We were sitting in the hotel in San Antonio, and the conversation had taken that satisfactory turn and confidential coloring which it will take amongst congenial companions round an open wood fire.
We had been expressing our individual opinions about men and things, especially men, and had derived a sleepy satisfaction from our general criticisms. There were men among us who had seen a good deal of frontier life, and, as one man said, “he had seen so many men die with their boots on, it seemed the natural end.” My nearest neighbor in the circle was a young artist from New Orleans, known throughout the city as “Jim the Painter,” from the art he practiced to get his living. He turned and asked me if I knew Jack Dunton; and when I denied the honor, he said: “Well, you ought to; he is a map of the whole Indian country.”
This awakened my interest. I found that Dunton was living in San Antonio, that his life had been really wonderful in experiences and adventures, that he was very intelligent as well as recklessly brave, and finally, that his acquaintance was worth any man's time to cultivate. Later in the evening we walked over to Dunton's office, a long, pleasant room in the second story of a flat-roofed adobe building that covered nearly half an acre. Both its stories were crammed full of the goods he sold—wagons, harnesses, and all sorts of agricultural tools.

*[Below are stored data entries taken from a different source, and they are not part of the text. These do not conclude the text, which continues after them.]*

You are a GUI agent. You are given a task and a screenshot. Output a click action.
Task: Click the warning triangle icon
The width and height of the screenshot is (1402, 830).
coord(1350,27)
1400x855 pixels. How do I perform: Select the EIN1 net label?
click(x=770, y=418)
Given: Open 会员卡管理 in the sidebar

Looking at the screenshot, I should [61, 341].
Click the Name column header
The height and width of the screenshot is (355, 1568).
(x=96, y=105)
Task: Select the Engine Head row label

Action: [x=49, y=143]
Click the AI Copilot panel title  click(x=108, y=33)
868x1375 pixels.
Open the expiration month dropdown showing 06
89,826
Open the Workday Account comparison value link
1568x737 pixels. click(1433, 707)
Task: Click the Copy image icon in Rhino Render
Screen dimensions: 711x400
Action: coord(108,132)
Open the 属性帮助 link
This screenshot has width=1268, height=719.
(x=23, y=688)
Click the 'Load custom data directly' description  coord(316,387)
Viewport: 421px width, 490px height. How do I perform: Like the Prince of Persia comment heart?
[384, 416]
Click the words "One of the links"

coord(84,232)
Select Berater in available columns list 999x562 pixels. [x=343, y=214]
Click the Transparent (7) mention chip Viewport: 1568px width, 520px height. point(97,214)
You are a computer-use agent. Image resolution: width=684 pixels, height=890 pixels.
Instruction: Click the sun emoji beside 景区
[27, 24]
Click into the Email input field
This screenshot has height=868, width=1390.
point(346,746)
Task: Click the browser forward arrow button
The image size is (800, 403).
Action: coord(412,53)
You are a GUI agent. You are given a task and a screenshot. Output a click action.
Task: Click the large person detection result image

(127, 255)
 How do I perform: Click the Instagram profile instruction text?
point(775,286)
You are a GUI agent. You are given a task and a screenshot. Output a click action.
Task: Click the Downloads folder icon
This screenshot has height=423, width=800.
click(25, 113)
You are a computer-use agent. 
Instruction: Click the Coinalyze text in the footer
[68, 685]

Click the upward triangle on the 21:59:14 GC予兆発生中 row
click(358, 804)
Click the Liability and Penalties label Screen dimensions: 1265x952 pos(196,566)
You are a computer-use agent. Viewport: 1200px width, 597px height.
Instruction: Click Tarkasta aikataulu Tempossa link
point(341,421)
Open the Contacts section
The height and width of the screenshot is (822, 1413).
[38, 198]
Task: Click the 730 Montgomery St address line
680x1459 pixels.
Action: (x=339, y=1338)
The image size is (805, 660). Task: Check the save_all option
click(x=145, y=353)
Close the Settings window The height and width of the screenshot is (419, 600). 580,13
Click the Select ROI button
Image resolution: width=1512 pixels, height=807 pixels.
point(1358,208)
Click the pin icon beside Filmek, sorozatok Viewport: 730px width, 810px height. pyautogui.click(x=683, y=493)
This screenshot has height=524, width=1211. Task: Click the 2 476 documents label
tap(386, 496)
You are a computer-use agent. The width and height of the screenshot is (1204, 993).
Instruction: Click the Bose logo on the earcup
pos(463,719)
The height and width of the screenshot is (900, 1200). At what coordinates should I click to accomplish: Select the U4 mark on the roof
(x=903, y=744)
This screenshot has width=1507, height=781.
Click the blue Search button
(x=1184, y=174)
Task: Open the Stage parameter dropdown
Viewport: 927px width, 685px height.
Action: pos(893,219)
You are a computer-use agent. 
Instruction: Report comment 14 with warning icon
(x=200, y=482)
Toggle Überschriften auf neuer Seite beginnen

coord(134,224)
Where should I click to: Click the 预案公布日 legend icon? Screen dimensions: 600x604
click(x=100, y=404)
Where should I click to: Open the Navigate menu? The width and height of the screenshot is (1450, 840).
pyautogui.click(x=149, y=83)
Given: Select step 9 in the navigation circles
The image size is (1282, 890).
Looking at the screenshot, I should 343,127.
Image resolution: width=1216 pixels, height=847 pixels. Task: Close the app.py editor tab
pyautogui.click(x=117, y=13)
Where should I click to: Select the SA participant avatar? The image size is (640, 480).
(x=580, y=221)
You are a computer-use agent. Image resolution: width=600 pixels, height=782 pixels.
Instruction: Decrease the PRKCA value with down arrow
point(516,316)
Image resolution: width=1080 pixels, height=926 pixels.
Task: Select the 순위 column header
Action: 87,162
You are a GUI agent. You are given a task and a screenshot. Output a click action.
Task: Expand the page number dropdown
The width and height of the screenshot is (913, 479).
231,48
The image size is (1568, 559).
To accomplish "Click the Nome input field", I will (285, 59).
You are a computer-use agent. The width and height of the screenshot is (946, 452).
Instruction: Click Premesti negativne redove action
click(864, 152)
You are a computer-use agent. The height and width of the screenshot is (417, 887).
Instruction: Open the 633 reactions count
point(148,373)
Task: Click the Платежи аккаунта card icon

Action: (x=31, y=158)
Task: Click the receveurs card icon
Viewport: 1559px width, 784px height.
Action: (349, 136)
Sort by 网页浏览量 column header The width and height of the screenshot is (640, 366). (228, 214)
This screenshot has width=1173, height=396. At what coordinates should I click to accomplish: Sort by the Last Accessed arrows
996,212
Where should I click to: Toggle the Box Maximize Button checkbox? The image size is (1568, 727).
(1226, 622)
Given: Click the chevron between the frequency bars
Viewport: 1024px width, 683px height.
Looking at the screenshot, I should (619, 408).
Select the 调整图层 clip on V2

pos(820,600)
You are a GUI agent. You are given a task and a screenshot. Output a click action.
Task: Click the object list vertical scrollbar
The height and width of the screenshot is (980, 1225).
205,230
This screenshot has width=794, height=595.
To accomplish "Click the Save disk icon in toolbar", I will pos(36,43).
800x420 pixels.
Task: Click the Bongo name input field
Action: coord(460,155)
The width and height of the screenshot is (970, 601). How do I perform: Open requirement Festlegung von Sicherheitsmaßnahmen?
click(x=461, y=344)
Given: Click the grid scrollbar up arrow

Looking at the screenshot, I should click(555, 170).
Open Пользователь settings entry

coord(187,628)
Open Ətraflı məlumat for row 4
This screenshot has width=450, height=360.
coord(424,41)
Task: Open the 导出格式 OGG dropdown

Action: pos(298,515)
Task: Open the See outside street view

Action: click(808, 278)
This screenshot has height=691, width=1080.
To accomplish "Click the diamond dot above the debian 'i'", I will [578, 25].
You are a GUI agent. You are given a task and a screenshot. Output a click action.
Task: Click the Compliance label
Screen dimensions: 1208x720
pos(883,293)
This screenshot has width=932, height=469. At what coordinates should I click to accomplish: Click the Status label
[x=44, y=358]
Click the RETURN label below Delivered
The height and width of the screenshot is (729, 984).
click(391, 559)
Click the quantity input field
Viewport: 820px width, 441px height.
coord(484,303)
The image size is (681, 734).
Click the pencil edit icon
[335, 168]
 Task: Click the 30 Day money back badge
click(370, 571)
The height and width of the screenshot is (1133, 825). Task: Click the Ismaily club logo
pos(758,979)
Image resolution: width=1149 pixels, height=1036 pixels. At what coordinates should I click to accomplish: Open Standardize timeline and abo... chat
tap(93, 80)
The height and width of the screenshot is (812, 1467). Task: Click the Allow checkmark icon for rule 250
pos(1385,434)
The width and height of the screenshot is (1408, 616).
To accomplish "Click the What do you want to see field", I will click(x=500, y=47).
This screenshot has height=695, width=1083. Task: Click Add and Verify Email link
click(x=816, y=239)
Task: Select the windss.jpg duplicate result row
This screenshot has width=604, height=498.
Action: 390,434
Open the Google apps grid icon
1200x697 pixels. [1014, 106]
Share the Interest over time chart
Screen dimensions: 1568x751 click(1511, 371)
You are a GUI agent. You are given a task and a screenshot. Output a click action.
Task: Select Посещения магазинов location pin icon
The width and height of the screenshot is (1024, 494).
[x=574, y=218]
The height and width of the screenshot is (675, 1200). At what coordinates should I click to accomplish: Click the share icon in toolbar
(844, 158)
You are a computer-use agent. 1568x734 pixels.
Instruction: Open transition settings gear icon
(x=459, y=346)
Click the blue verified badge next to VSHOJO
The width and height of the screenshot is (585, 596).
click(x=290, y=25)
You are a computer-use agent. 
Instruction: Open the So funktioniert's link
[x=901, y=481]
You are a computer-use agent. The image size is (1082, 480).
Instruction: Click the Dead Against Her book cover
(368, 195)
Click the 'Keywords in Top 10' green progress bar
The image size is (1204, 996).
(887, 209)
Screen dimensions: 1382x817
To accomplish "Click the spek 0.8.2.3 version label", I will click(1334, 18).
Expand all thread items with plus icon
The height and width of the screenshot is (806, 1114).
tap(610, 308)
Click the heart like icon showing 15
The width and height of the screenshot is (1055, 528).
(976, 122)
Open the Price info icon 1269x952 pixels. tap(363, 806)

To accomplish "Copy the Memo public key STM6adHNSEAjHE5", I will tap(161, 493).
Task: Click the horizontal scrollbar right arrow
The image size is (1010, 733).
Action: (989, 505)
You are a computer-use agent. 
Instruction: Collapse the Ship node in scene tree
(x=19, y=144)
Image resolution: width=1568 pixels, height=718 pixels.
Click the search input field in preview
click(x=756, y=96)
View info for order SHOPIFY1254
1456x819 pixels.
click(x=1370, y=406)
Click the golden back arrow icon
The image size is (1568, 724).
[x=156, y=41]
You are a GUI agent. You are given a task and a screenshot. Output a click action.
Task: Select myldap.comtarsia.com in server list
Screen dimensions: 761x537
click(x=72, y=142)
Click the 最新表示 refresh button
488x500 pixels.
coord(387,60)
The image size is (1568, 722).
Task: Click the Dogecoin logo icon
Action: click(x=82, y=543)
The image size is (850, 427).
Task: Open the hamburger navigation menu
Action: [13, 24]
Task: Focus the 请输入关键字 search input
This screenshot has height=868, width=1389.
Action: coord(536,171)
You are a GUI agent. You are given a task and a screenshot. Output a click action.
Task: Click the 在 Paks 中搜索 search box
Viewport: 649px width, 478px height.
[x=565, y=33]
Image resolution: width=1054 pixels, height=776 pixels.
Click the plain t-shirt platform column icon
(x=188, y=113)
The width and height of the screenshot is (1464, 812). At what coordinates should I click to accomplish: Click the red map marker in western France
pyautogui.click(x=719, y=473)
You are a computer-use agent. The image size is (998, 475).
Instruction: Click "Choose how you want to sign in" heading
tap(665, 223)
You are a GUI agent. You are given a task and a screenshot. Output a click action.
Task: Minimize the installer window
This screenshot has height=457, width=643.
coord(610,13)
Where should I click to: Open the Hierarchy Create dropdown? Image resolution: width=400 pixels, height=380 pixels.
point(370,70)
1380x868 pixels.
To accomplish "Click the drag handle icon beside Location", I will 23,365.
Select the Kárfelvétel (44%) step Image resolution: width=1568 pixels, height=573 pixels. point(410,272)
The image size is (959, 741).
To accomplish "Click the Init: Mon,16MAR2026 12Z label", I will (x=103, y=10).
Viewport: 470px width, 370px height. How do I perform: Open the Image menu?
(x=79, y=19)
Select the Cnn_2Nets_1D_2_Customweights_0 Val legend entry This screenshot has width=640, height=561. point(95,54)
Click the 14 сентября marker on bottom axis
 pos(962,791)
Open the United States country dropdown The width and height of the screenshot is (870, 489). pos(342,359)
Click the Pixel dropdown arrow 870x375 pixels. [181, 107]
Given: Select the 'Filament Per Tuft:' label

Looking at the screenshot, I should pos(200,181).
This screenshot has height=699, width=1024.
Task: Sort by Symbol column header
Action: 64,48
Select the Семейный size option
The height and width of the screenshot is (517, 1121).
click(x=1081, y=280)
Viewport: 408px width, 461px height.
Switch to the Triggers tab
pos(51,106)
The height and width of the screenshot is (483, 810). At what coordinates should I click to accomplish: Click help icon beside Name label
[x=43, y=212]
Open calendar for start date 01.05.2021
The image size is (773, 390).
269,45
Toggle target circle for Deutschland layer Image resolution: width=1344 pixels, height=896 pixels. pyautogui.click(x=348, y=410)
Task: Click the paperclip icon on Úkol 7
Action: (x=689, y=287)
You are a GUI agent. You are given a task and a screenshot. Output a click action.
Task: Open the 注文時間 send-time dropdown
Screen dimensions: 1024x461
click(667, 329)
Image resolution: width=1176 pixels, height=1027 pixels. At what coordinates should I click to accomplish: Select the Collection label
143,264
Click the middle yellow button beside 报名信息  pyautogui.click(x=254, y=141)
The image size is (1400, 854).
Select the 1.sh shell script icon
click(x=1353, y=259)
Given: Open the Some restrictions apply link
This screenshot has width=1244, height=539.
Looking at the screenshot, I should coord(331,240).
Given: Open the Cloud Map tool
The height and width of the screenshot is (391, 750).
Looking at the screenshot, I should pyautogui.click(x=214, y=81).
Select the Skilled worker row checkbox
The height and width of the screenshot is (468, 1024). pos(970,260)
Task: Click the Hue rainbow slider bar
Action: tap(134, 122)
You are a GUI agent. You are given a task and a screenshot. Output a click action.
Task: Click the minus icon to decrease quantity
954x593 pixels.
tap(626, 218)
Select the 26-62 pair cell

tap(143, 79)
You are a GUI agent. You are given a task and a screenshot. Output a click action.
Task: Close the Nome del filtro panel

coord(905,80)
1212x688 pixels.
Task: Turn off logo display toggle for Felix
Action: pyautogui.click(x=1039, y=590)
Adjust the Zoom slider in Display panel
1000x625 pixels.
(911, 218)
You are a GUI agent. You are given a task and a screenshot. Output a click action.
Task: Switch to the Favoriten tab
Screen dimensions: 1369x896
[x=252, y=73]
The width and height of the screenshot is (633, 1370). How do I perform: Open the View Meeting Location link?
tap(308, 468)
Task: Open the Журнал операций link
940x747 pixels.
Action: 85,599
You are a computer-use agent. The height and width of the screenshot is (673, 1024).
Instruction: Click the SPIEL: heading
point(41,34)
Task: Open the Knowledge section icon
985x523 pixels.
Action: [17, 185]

Dunton's own room was a mighty interesting place, principally in its decorations. The walls and doorways were hung with bright-colored and strange-figured Mojave and Navajoe blankets, skins and weapons were scattered around or arranged as trophies, while clumsy and rude implements of Aztec and Mexican fashioning, from Yucatan to Chihuahua, were suspended against the sides, or heaped in the corners. A large open fire, with blazing cedar logs, filled the room with the aromatic odor so pleasant and characteristic of that wood, and lighted it with fitful glares. There were many interesting stories connected with this collection, and every article in the room seemed to remind Dunton of an experience or incident in his varied career. After being introduced and comfortably seated in a chair, he passed us cigars, and while we were lighting these preliminaries to sociability he drew a square of corn husk from one side-pocket of his sack coat and a pinch of tobacco from the other side-pocket, and quietly rolled a cigarette, which gave out a pungent, penetrating odor. It was not disagreeable, but it struck me as being peculiar, even for Texas. Upon remarking that it seemed different from ordinary tobacco, Dunton replied, “It is, and I have good reason to like it, for once it saved my life.”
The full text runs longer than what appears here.